Can’t be explained better than Pope John Paul II did in his 1978 Christmas message. Meditate on this in connection with someone you are in relationship with. You cannot be in proper relationship with God, without being respectful of the dignity of each person whom He loves infinitely. Also, in Christifideles Laici, he notes that assaults on the dignity of the person as the sins that cry out to heaven for vengeance mentioned in Scripture.

  • “The human being is single, unique, and unrepeatable, someone thought of and chosen from eternity, someone called and identified by name”
    Pope John Paul II
    Christmas Message, 25 December 1978
  • “The dignity of the person is manifested in all its radiance when the person’s origin and destiny are considered: created by God in his image and likeness as well as redeemed by the most precious blood of Christ, the person is called to be a child in the Son and a living temple of the Spirit, destined for the eternal life of blessed communion with God. For this reason every violation of the personal dignity of the human being cries out in vengeance to God and is an offense against the Creator of the individual.
    Pope John Paul II

    Christifideles Laici
  • “By his incarnation the Son of God has united himself in some fashion with every human being. This saving event reveals to humanity not only the boundless love of God who “so loved the world that he gave his only Son” (Jn 3:16), but also the incomparable value of every human person.”
    ~ Pope John Paul II

    Gospel of Life

Common Good (the foundation of human rights) [see Solidarity below]

Hint: The secret to understanding the principle of the common good is to think of “common” as applying to every and therefore to each person without exception, and “good” as that which contributes to human flourishing. Now you can see how this principle is the foundation of human rights. Every human right protects a common good.

  • “The common good comprises the sum total of social conditions which allow people, either as groups or as individuals, to reach their fulfillment more fully and more easily”.
    ~ Gaudium et Spes 26 1
  • A society that wishes and intends to remain at the service of the human being at every level is a society that has the common good — the good of all people and of the whole person* — as its primary goal. The human person cannot find fulfillment in himself, that is, apart from the fact that he exists “with” others and “for” others.
    ~ Compendium of the Social Doctrine of the Catholic Church

    *[emphasis added; ie. the good of all and therefore the good of each person]
  • The common good consists of three essential elements: respect for and promotion of the fundamental rights of the person; prosperity, or the development of the spiritual and temporal goods of society; the peace and security of the group and of its members.
    ~ Catechism of the Catholic Church
  • “The dignity of the human person requires the pursuit of the common good. Everyone should be concerned to create and support institutions that improve the conditions of human life.”
    ~ Catechism of the Catholic Church


This principle establishes the family as the first cell of society — the first church, and the first school of love, peace and justice. All structures in society must be judged by how well they support the family.

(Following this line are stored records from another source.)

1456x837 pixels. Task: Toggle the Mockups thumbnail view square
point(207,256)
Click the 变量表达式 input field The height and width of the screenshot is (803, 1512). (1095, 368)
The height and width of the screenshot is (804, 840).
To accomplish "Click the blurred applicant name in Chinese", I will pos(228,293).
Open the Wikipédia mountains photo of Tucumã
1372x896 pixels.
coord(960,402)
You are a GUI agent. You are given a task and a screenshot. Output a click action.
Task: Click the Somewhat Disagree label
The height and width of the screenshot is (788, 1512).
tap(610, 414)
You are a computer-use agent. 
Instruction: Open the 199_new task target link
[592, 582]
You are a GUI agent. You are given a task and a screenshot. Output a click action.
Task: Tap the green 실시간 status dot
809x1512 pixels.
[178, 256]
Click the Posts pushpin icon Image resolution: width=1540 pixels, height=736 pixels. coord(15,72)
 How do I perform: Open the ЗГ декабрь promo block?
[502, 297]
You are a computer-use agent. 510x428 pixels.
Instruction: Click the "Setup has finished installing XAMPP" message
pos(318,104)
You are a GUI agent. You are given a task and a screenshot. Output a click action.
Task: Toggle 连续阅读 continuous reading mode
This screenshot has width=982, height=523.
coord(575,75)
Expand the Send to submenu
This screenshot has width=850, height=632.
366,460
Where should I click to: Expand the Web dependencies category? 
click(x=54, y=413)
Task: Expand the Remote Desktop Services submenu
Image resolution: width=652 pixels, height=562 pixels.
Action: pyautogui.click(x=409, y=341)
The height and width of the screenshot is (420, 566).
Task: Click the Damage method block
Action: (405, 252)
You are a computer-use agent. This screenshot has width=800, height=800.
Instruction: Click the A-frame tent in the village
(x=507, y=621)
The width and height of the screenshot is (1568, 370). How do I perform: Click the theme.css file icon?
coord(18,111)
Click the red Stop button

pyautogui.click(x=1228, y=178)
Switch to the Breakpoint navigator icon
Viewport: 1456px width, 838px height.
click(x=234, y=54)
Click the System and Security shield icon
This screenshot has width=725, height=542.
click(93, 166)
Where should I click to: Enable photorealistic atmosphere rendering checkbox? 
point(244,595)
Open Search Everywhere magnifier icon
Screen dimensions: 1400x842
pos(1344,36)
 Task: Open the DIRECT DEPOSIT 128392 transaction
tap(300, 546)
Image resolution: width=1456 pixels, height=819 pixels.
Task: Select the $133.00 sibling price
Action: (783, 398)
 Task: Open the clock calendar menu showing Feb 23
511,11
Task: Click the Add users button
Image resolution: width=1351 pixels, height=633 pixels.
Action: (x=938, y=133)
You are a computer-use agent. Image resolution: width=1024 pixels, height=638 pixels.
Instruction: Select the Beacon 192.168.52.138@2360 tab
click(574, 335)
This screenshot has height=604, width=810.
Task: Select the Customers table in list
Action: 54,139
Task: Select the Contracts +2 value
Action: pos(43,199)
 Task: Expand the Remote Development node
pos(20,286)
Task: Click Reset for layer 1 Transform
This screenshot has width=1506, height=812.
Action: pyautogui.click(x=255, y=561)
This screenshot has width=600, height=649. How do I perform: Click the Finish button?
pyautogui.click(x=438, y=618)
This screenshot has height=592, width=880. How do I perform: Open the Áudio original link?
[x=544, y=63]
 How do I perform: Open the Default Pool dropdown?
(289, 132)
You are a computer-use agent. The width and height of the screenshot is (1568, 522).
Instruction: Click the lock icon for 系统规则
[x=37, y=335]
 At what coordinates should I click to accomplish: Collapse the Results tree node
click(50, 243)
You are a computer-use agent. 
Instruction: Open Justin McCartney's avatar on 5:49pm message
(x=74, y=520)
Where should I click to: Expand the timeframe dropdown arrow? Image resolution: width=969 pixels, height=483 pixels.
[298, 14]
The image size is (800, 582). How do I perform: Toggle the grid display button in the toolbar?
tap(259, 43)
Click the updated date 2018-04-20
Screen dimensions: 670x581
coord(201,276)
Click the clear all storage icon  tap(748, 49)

  • “The “principle of subsidiarity” must be respected: “A community of a higher order should not interfere with the life of a community of a lower order, taking over its functions.” In case of need it should, rather, support the smaller community and help to coordinate its activity with activities in the rest of society for the sake of the common good.”
    ~ Pope John Paul II
    Hundredth Anniversary of Rerum Novarum
  • The rights of the family are not simply the sum total of the rights of the person, since the family is much more than the sum of its individual members. Whenever the family is self-sufficient, it should be left to act on its own; an excessive intrusiveness on the part of the State would prove detrimental and would constitute an open violation of the rights of the family. Only in those situations where the family is not really self-sufficient does the State have the authority and duty to intervene.”
    ~ Pope John Paul II

    Letter to Families
    Read more on Subsidiarity


Solidarity is much more than charity. It is the application of treating the other as another self. It is looking at another and not turning away, but taking an interest in the origin of his or her condition.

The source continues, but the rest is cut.